----- Records supplied

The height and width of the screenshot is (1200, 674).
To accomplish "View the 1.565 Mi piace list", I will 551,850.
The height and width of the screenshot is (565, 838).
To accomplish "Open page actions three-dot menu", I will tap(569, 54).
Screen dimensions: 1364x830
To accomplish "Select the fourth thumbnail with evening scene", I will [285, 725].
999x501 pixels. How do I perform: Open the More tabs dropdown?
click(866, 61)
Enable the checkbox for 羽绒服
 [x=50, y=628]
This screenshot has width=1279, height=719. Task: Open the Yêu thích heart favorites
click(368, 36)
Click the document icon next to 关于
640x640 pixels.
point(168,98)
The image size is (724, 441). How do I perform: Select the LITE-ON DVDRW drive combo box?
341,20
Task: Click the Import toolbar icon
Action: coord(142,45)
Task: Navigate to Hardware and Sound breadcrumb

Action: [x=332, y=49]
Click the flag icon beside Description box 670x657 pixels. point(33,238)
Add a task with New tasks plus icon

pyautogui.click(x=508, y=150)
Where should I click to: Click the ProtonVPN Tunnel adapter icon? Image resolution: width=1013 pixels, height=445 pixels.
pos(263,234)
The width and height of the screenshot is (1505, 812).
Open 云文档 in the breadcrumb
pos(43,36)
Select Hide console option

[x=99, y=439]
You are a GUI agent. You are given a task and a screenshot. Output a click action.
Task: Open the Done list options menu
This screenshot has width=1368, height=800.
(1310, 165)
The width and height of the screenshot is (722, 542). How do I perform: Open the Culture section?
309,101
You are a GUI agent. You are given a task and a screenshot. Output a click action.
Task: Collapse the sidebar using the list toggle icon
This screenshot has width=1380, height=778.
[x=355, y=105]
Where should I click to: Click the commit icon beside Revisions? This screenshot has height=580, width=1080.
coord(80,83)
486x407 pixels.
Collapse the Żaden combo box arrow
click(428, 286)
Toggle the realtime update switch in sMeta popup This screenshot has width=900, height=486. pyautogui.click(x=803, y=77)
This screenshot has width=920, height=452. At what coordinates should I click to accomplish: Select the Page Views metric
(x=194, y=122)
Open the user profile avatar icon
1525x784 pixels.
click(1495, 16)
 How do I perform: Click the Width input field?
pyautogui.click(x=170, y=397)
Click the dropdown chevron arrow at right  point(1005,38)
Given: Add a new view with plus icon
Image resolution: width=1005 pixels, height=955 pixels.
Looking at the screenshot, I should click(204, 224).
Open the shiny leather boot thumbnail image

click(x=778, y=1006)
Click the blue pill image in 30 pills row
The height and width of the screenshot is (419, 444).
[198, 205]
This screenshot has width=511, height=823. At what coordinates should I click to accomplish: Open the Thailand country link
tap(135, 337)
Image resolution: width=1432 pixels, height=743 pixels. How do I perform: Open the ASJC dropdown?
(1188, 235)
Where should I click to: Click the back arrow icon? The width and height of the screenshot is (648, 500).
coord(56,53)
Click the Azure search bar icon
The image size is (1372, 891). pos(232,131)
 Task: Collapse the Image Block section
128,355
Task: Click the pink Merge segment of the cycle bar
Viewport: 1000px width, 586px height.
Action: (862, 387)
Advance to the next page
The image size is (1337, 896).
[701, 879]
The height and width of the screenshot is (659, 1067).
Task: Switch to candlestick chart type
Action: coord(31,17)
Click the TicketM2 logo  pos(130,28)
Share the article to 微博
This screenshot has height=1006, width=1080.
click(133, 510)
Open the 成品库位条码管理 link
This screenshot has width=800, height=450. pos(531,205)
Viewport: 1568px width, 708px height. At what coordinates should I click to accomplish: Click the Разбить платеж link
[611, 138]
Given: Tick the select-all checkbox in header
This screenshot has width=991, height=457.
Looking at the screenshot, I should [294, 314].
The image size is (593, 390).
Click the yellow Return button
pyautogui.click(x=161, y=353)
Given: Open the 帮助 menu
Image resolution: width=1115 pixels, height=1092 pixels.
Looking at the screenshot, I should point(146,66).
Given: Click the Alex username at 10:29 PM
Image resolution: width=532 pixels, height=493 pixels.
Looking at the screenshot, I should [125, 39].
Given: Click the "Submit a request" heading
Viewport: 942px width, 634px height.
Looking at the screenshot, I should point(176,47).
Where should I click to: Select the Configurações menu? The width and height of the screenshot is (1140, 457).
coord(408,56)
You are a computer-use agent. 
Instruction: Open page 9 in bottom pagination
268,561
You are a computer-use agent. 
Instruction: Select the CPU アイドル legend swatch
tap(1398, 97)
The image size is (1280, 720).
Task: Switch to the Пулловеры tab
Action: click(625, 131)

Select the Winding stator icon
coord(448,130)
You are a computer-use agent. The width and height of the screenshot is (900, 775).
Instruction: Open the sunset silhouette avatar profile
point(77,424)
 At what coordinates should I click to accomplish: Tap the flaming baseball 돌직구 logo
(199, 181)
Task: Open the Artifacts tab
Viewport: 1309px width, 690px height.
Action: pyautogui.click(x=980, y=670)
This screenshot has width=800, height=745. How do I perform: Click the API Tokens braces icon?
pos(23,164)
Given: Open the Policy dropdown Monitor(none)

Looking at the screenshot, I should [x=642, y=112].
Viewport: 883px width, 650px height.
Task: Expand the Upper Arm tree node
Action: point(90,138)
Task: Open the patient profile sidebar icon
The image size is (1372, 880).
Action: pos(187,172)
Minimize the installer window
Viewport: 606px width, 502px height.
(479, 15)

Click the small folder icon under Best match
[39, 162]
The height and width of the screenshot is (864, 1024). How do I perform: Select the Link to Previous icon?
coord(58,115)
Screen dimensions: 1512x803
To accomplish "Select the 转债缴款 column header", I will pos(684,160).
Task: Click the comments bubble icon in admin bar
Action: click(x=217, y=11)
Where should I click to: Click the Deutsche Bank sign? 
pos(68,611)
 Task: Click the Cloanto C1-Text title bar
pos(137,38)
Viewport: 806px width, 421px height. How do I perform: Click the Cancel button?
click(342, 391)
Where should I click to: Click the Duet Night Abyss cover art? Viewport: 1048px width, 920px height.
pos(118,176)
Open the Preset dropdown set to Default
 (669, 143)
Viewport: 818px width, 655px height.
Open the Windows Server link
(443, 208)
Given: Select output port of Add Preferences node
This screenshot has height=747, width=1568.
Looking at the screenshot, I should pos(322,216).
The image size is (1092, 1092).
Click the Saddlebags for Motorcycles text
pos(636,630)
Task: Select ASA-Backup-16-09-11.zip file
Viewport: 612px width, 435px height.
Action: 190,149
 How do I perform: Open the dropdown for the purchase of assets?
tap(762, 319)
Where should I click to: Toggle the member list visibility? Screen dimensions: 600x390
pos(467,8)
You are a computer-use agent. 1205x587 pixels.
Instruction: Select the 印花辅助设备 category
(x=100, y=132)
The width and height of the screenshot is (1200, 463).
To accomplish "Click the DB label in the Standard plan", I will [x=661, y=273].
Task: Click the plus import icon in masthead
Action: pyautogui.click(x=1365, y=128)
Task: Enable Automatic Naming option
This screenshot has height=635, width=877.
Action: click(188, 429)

----------

What needs to be done: Search the data above for the word "sidebar" and say how many lines contain it, giving only that number.

Answer area: 2